[START Material shown]

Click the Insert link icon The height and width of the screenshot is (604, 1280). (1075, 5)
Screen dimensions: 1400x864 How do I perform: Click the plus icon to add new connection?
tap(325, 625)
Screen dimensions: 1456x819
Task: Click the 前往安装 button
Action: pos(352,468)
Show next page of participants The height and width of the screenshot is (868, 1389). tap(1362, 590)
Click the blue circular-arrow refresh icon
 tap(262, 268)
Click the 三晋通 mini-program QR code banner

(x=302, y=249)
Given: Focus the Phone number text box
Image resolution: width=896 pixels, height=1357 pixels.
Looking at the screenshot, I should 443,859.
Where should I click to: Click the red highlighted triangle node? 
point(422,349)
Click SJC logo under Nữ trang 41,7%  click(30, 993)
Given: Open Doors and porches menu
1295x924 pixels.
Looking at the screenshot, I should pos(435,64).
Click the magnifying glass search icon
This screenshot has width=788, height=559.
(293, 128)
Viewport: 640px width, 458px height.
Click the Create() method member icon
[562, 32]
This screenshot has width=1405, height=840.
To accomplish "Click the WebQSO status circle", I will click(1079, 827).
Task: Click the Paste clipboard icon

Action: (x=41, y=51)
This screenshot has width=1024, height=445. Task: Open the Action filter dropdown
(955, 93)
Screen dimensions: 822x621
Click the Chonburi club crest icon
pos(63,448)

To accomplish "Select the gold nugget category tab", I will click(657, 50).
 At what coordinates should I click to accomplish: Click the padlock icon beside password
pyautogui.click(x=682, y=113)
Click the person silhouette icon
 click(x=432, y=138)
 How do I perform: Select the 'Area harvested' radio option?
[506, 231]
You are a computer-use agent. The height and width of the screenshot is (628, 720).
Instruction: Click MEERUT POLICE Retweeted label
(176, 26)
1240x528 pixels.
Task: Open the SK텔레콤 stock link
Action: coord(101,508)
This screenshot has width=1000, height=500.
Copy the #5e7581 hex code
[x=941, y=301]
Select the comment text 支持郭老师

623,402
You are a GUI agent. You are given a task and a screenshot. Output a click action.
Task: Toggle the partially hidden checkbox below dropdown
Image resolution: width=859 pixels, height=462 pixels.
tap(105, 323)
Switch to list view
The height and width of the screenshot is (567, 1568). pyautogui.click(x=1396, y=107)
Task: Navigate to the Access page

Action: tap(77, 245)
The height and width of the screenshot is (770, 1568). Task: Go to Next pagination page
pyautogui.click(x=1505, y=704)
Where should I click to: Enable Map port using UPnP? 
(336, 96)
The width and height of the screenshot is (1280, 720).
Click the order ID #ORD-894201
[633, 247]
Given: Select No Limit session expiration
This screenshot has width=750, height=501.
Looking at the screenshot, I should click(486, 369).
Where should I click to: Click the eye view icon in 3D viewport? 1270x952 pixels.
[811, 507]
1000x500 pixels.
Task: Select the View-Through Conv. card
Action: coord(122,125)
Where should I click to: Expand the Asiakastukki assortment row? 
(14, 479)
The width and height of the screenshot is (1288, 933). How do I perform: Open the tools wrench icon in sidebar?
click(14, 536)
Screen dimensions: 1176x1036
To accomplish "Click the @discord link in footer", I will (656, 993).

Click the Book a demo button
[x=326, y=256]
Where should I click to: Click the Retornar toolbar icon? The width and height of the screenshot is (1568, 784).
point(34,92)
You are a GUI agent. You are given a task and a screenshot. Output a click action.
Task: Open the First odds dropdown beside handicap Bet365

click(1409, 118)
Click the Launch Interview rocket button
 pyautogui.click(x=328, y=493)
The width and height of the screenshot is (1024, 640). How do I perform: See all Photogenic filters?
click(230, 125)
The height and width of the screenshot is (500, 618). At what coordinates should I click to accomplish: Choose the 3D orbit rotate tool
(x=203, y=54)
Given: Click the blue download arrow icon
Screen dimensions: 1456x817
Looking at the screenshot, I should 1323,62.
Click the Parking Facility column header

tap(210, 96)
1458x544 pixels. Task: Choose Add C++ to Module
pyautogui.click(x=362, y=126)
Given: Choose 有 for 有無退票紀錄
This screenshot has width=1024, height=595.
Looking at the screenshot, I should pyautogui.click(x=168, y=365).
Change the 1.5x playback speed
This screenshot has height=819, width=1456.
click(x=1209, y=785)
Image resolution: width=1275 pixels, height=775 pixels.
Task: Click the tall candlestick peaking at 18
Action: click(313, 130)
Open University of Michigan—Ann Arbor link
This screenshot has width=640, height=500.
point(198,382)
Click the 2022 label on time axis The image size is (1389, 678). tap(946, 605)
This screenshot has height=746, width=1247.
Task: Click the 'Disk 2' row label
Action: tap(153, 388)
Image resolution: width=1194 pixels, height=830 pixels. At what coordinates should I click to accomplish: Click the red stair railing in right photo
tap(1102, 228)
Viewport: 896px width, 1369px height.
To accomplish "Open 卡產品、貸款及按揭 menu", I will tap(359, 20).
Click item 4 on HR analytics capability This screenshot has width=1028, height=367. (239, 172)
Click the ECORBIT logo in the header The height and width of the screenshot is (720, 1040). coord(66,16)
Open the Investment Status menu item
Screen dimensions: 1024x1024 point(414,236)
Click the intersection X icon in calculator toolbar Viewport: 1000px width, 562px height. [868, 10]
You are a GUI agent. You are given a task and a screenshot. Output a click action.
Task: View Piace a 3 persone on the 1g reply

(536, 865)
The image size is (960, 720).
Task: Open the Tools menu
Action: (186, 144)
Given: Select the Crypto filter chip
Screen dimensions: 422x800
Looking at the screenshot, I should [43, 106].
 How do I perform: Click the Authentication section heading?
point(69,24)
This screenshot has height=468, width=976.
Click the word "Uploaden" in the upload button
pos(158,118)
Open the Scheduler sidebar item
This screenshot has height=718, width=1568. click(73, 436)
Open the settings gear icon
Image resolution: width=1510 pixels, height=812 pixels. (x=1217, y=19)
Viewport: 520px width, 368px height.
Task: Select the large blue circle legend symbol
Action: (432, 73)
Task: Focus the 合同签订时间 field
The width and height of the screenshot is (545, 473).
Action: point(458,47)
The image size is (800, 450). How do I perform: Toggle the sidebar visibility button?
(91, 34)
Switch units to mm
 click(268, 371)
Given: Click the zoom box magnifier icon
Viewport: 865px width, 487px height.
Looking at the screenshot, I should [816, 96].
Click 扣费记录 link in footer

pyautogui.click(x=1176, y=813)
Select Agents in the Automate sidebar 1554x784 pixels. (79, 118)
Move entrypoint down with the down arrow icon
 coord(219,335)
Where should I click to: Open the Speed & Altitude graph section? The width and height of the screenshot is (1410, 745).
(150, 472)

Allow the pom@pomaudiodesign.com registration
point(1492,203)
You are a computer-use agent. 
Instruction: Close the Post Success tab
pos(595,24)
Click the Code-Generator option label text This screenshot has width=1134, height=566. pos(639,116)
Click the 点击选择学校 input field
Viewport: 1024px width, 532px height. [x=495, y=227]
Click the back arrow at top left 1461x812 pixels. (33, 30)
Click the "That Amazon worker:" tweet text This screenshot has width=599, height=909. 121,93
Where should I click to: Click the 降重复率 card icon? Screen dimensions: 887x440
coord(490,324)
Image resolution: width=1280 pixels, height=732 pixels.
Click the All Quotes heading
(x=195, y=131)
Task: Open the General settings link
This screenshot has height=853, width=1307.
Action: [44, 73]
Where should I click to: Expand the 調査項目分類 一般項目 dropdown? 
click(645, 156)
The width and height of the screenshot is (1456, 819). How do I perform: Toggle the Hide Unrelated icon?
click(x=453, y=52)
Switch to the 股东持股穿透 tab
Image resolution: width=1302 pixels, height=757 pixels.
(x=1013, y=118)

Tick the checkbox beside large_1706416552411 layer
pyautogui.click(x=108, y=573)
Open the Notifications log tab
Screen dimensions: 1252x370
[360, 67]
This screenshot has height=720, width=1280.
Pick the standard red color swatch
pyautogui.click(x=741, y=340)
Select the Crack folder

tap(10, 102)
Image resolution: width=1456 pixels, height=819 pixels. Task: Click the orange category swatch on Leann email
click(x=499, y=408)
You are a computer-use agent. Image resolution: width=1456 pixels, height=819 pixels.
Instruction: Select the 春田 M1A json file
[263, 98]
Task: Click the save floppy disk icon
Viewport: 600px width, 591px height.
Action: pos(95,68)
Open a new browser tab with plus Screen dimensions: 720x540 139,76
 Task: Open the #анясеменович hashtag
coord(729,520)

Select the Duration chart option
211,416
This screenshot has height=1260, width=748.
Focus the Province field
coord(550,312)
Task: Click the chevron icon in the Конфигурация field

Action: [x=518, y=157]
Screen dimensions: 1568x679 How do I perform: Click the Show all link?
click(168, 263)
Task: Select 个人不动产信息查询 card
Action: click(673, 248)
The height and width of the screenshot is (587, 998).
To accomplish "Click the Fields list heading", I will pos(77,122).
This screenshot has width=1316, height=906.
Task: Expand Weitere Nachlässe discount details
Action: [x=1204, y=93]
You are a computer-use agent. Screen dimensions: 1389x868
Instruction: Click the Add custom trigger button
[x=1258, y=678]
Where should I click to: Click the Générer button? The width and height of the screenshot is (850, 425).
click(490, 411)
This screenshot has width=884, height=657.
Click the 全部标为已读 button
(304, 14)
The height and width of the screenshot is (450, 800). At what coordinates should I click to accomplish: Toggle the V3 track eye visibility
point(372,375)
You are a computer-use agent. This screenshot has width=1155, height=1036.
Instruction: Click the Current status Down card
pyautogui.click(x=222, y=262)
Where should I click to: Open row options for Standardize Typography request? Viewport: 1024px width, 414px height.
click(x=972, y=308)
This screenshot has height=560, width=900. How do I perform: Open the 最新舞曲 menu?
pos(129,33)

[END Material shown]

▶ Set problem
Print everything from the line containing "The height and width of the screenshot is (500, 618)." down to the line containing "pyautogui.click(x=362, y=126)", both of those lines included, and reproduce each line without changes.

▶ Output for this task
The height and width of the screenshot is (500, 618). At what coordinates should I click to accomplish: Choose the 3D orbit rotate tool
(x=203, y=54)
Given: Click the blue download arrow icon
Screen dimensions: 1456x817
Looking at the screenshot, I should 1323,62.
Click the Parking Facility column header

tap(210, 96)
1458x544 pixels. Task: Choose Add C++ to Module
pyautogui.click(x=362, y=126)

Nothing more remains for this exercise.